> DATA SHOWN
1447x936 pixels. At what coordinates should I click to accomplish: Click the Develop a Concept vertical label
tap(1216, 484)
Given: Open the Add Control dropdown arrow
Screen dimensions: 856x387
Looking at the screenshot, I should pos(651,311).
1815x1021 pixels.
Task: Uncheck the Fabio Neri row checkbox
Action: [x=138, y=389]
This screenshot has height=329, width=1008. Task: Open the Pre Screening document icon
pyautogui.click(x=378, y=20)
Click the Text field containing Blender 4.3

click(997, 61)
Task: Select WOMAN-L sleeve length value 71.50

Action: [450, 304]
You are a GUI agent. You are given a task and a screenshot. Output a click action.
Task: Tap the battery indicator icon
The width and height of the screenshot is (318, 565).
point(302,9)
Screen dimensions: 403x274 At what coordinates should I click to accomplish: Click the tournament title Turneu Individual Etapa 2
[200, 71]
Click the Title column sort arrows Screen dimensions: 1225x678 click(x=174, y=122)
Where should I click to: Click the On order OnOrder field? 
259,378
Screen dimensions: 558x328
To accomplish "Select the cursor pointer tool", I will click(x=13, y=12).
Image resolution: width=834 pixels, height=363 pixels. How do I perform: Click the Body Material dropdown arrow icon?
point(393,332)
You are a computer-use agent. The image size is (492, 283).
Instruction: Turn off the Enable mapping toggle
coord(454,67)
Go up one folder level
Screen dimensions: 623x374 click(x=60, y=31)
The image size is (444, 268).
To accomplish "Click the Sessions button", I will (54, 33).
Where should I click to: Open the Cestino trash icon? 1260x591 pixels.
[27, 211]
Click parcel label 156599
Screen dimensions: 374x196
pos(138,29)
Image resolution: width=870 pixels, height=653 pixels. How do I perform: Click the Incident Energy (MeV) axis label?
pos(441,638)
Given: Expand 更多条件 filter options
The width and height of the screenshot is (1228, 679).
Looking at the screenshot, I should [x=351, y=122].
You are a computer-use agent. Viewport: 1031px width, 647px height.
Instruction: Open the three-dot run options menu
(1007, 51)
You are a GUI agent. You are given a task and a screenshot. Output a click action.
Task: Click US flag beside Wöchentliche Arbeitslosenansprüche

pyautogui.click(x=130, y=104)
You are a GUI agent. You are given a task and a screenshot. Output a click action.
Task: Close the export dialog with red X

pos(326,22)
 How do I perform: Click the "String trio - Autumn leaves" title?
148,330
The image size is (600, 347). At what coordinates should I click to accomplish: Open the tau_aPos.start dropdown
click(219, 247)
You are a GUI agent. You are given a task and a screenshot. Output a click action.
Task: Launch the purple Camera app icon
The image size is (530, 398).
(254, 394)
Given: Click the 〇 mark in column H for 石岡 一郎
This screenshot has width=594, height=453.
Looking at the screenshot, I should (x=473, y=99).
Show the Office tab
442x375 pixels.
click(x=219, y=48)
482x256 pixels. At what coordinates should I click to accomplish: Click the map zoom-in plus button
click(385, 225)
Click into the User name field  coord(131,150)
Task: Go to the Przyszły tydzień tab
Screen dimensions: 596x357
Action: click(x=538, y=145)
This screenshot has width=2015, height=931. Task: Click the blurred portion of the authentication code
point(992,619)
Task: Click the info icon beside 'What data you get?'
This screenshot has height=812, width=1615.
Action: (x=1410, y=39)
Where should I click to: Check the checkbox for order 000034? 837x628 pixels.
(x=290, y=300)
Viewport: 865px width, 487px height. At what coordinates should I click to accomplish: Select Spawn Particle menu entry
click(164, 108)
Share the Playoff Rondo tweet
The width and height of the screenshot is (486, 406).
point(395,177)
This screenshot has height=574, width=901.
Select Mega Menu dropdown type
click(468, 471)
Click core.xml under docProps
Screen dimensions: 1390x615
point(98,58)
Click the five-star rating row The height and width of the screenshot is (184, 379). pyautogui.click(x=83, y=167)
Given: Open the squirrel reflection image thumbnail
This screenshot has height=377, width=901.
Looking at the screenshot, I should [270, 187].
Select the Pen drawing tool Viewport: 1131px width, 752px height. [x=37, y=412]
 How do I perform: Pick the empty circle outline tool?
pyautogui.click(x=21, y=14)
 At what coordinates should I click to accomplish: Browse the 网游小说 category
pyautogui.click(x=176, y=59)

> DESCRIPTION OF THE TASK
Turn the lines above into a numbered list, leaving out any blank lines.

> PROBLEM SOLUTION
1. 1447x936 pixels. At what coordinates should I click to accomplish: Click the Develop a Concept vertical label
2. tap(1216, 484)
3. Given: Open the Add Control dropdown arrow
4. Screen dimensions: 856x387
5. Looking at the screenshot, I should pos(651,311).
6. 1815x1021 pixels.
7. Task: Uncheck the Fabio Neri row checkbox
8. Action: [x=138, y=389]
9. This screenshot has height=329, width=1008. Task: Open the Pre Screening document icon
10. pyautogui.click(x=378, y=20)
11. Click the Text field containing Blender 4.3
12. click(997, 61)
13. Task: Select WOMAN-L sleeve length value 71.50
14. Action: [450, 304]
15. You are a GUI agent. You are given a task and a screenshot. Output a click action.
16. Task: Tap the battery indicator icon
17. The width and height of the screenshot is (318, 565).
18. point(302,9)
19. Screen dimensions: 403x274 At what coordinates should I click to accomplish: Click the tournament title Turneu Individual Etapa 2
20. [200, 71]
21. Click the Title column sort arrows Screen dimensions: 1225x678 click(x=174, y=122)
22. Where should I click to: Click the On order OnOrder field? 
23. 259,378
24. Screen dimensions: 558x328
25. To accomplish "Select the cursor pointer tool", I will click(x=13, y=12).
26. Image resolution: width=834 pixels, height=363 pixels. How do I perform: Click the Body Material dropdown arrow icon?
27. point(393,332)
28. You are a computer-use agent. The image size is (492, 283).
29. Instruction: Turn off the Enable mapping toggle
30. coord(454,67)
31. Go up one folder level
32. Screen dimensions: 623x374 click(x=60, y=31)
33. The image size is (444, 268).
34. To accomplish "Click the Sessions button", I will (54, 33).
35. Where should I click to: Open the Cestino trash icon? 1260x591 pixels.
36. [27, 211]
37. Click parcel label 156599
38. Screen dimensions: 374x196
39. pos(138,29)
40. Image resolution: width=870 pixels, height=653 pixels. How do I perform: Click the Incident Energy (MeV) axis label?
41. pos(441,638)
42. Given: Expand 更多条件 filter options
43. The width and height of the screenshot is (1228, 679).
44. Looking at the screenshot, I should [x=351, y=122].
45. You are a computer-use agent. Viewport: 1031px width, 647px height.
46. Instruction: Open the three-dot run options menu
47. (1007, 51)
48. You are a GUI agent. You are given a task and a screenshot. Output a click action.
49. Task: Click US flag beside Wöchentliche Arbeitslosenansprüche
50. pyautogui.click(x=130, y=104)
51. You are a GUI agent. You are given a task and a screenshot. Output a click action.
52. Task: Close the export dialog with red X
53. pos(326,22)
54.  How do I perform: Click the "String trio - Autumn leaves" title?
55. 148,330
56. The image size is (600, 347). At what coordinates should I click to accomplish: Open the tau_aPos.start dropdown
57. click(219, 247)
58. You are a GUI agent. You are given a task and a screenshot. Output a click action.
59. Task: Launch the purple Camera app icon
60. The image size is (530, 398).
61. (254, 394)
62. Given: Click the 〇 mark in column H for 石岡 一郎
63. This screenshot has width=594, height=453.
64. Looking at the screenshot, I should (x=473, y=99).
65. Show the Office tab
66. 442x375 pixels.
67. click(x=219, y=48)
68. 482x256 pixels. At what coordinates should I click to accomplish: Click the map zoom-in plus button
69. click(385, 225)
70. Click into the User name field  coord(131,150)
71. Task: Go to the Przyszły tydzień tab
72. Screen dimensions: 596x357
73. Action: click(x=538, y=145)
74. This screenshot has width=2015, height=931. Task: Click the blurred portion of the authentication code
75. point(992,619)
76. Task: Click the info icon beside 'What data you get?'
77. This screenshot has height=812, width=1615.
78. Action: (x=1410, y=39)
79. Where should I click to: Check the checkbox for order 000034? 837x628 pixels.
80. (x=290, y=300)
81. Viewport: 865px width, 487px height. At what coordinates should I click to accomplish: Select Spawn Particle menu entry
82. click(164, 108)
83. Share the Playoff Rondo tweet
84. The width and height of the screenshot is (486, 406).
85. point(395,177)
86. This screenshot has height=574, width=901.
87. Select Mega Menu dropdown type
88. click(468, 471)
89. Click core.xml under docProps
90. Screen dimensions: 1390x615
91. point(98,58)
92. Click the five-star rating row The height and width of the screenshot is (184, 379). pyautogui.click(x=83, y=167)
93. Given: Open the squirrel reflection image thumbnail
94. This screenshot has height=377, width=901.
95. Looking at the screenshot, I should [270, 187].
96. Select the Pen drawing tool Viewport: 1131px width, 752px height. [x=37, y=412]
97.  How do I perform: Pick the empty circle outline tool?
98. pyautogui.click(x=21, y=14)
99.  At what coordinates should I click to accomplish: Browse the 网游小说 category
100. pyautogui.click(x=176, y=59)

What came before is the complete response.